Ultra-violet germicidal irradiation (UVGI) technology has been known for decades – over a century, in fact – to be an effective means of disinfection, as the ultraviolet (UV-C) light kills or inactivates airborne microorganisms by damaging or destroying their DNA.
However, this method of decontamination is unsafe for use in occupied spaces because it has carcinogenic (cancer-causing) and caterogenic (cataract-causing) effects in humans. That’s because it is generally applied at a wavelength of 254nm (nanometres), which has the capacity to penetrate human skin and eyes.
Getting on the right wavelength
The light spectrum consists of two primary parts – the UV (Ultra-Violet) spectrum, and the visible light spectrum (the light that reflects off the surfaces all around us and that allows us to see colours, etc.)
UV light falls outside of the spectrum of visibility for humans because it has wavelengths of between 100 and 400 nanometres, which the eye cannot detect. The “ultra” part of the ultra-violet descriptor is the part that gives away how potent it is, and this is the stuff that we’re trying to avoid by wearing sunscreen. It’s literally a form of radiation which, like x-ray or gamma radiation, has the capacity to penetrate biological matter and disrupt its DNA. That’s why it works as a disinfectant against viruses, bacteria and other pathogens.

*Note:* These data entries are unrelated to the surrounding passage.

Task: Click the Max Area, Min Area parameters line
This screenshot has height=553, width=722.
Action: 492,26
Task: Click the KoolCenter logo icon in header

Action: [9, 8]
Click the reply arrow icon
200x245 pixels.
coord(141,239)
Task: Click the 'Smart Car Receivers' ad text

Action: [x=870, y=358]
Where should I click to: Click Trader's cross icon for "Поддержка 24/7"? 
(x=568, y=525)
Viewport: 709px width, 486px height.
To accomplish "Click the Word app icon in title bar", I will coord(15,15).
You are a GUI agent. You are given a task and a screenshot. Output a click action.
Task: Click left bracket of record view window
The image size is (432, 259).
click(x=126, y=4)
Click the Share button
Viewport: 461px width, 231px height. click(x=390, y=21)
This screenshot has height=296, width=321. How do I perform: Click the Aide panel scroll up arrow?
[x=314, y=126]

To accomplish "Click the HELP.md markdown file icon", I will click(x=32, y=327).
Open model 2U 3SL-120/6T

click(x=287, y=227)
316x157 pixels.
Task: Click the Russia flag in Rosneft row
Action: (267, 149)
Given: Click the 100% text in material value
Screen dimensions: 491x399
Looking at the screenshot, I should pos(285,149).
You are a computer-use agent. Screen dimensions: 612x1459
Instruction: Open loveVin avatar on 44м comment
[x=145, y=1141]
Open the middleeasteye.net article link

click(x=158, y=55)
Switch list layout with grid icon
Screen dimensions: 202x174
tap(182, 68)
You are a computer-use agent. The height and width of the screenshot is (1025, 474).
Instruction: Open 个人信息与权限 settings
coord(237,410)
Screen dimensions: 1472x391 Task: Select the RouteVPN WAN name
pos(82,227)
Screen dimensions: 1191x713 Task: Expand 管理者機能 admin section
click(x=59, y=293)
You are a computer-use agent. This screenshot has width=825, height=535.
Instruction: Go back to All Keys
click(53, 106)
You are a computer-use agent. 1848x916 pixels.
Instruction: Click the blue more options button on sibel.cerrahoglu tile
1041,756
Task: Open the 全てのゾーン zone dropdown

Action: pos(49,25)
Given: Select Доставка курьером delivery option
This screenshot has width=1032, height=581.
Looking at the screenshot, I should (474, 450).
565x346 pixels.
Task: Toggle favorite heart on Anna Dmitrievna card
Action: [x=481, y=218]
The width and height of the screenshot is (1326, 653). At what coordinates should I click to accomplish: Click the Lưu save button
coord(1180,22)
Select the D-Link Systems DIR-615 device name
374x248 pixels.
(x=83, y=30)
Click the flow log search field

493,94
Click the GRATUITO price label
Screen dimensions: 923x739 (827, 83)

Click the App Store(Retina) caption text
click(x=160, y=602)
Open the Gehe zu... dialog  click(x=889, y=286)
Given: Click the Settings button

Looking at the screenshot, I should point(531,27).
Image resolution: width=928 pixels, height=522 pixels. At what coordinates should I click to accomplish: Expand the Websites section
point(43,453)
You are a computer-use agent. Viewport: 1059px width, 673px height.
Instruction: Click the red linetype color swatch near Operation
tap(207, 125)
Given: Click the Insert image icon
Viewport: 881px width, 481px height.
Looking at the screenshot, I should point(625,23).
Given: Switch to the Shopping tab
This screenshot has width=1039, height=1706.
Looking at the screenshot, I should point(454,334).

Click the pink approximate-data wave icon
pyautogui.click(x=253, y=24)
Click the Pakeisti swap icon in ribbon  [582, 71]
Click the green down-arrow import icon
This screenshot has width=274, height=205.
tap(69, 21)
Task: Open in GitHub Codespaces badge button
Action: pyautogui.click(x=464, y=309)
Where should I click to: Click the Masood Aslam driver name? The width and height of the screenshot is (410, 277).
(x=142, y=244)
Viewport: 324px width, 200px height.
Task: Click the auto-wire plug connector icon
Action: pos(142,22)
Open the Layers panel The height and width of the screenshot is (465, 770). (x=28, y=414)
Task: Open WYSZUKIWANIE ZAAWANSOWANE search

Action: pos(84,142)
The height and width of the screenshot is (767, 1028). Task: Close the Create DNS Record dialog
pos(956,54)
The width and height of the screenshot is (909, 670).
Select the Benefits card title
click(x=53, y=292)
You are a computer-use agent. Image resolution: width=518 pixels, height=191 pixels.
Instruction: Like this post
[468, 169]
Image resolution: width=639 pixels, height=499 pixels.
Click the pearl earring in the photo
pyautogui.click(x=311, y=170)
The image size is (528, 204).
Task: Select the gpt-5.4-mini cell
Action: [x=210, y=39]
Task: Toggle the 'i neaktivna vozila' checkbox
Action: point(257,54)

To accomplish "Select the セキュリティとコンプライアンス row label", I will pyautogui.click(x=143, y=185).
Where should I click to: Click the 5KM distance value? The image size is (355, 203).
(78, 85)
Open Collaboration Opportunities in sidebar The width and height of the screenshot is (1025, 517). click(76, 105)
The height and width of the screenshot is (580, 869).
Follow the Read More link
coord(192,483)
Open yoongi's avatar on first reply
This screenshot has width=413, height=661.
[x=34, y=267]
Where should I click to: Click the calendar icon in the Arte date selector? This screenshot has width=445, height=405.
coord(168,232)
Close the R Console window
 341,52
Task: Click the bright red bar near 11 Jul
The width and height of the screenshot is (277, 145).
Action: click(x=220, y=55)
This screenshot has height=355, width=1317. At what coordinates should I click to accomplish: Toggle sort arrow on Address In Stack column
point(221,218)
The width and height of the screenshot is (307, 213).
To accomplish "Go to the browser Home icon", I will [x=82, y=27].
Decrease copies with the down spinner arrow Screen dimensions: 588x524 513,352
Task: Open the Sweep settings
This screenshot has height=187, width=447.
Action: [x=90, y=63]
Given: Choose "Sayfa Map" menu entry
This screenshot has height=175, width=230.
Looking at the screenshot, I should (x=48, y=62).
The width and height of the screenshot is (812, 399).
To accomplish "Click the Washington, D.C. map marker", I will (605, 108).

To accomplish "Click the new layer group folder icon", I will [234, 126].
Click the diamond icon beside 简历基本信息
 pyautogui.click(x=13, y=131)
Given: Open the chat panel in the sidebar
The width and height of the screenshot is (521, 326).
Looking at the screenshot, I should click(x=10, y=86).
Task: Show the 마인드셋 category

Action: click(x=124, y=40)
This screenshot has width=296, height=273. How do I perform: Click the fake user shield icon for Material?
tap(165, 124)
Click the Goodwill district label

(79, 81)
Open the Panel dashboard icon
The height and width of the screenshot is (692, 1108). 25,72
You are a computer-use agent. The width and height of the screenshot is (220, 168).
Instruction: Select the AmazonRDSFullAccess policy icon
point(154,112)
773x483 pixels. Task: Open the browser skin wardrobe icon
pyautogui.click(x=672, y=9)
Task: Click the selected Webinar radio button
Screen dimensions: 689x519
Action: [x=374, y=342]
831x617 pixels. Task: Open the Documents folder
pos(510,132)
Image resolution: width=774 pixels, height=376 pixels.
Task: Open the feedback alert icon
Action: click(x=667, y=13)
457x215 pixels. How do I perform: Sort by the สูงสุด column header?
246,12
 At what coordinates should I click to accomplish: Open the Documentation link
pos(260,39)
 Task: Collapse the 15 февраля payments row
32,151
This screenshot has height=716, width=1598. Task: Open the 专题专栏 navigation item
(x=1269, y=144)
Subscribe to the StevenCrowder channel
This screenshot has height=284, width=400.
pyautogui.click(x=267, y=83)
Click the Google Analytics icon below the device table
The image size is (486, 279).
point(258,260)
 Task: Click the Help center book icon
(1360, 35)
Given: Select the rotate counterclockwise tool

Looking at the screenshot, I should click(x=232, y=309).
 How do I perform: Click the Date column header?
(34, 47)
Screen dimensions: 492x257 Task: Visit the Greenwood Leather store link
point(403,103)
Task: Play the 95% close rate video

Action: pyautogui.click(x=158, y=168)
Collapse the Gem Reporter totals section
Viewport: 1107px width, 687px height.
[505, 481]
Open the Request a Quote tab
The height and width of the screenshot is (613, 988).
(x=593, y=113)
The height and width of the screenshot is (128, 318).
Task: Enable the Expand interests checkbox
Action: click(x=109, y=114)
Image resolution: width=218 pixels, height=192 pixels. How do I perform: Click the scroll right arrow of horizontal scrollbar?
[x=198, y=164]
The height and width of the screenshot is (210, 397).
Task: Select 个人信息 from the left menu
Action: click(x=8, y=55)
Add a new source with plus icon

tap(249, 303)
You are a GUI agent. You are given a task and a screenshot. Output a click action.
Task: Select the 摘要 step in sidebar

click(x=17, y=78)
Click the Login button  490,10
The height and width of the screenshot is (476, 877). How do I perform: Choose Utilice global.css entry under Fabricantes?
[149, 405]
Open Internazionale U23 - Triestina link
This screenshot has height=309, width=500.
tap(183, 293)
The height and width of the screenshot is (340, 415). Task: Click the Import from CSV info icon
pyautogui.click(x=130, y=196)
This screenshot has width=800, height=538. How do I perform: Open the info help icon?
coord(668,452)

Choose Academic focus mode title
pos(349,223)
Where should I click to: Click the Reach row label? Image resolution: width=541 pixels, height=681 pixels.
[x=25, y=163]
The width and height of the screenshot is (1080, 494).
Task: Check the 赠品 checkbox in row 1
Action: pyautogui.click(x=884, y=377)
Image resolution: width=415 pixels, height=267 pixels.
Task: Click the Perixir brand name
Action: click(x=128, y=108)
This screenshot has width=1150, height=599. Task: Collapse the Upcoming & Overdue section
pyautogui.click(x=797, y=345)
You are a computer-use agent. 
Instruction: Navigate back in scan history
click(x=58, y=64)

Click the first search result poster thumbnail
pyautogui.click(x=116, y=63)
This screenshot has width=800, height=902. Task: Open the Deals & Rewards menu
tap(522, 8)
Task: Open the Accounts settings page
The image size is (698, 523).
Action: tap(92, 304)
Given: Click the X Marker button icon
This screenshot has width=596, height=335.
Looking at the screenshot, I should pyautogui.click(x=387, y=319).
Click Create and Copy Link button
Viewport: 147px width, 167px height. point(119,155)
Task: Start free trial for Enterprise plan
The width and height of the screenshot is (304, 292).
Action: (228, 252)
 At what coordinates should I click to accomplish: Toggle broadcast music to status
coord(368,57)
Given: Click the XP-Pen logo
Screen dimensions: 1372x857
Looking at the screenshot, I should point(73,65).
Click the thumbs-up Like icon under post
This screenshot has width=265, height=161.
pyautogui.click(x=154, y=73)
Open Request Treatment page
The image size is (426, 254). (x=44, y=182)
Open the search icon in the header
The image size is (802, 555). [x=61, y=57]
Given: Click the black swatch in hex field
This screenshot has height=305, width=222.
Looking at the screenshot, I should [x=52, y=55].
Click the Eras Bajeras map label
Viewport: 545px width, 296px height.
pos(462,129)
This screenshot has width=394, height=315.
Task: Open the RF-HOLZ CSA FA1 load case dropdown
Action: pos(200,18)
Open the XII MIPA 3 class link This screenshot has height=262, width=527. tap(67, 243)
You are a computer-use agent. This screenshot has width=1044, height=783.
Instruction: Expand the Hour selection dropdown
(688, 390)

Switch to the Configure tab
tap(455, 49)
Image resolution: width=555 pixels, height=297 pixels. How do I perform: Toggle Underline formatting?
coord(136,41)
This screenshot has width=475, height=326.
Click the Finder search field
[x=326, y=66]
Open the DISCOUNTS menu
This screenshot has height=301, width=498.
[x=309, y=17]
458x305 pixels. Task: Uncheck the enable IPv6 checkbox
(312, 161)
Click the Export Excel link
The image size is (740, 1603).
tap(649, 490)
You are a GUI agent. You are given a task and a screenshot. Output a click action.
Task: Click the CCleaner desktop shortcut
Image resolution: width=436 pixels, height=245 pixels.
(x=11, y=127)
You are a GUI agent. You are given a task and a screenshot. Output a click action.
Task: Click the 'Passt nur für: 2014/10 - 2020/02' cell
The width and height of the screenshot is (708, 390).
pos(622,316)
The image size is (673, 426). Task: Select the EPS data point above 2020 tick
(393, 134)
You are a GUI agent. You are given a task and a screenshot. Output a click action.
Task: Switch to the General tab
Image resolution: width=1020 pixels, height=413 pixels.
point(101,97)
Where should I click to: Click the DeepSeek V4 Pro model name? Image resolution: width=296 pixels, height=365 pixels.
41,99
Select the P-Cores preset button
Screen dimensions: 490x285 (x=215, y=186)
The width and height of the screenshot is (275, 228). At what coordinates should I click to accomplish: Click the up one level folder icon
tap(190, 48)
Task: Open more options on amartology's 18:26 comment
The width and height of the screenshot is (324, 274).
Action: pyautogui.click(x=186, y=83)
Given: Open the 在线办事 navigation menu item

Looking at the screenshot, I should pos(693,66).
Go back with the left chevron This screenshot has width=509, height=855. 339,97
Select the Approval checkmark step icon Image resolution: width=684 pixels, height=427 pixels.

Far-UVC is safe for near use
Dr David Brenner, PhD, Higgins Professor of Radiation Biophysics at Columbia University Vagelos College of Physicians and Surgeons, and director of the Center for Radiological Research at Columbia University Irving Medical Center, has been sharing his research on the benefits and safety of far-UVC in combating superbugs and coronaviruses for several years, now, and the world is beginning to notice.
Further studies conducted by Dr Brenner and his team at Columbia, an international team of physicists at Pennsylvania State University, and the Universities of Minnesota and Tokyo, respectively, have adapted the traditional UVGI technology currently in use to develop a product that is safe for use in occupied spaces.
Into the light
The difference between far-UVC and traditional UVGI disinfectant solution is that far-UVC sanitation products emit at a wavelength that, while still effective against airborne pathogens, does not have the capacity to penetrate the outer layer of human skin or eyes (known as the tear layer).
Older UVGI systems transmit at 254nm, far-UVC transmits at 222nm, which offers a number of benefits:
- It can be used in occupied spaces without causing harm to humans or animals.
- It can be used continually, meaning that it is always working to kill or deactivate any airborne bugs that enter the space.
- It works on both airborne particles and those that land on various surfaces, significantly lowering exposure not only from proximity to other people but also the objects and surfaces that they touch.
- It can be widely applied to safeguard populated spaces such as schools, offices, public transport systems, gyms, and shopping centres.
- It is immediately available and a highly cost-effective solution for safeguarding densely populated areas and allowing many to resume or continue their operations.
- It has been widely proven through numerous studies to be highly effective not only against the SARS-CoV-2 virus, which causes Covid-19, but against all known coronavirus strains as well as many other viruses and bugs.
Probably the most important benefit of all, in the South African context, is the fact that this technology is locally accessible, inspiring hope for a speedier recovery for our economy and safer environments for the public in general.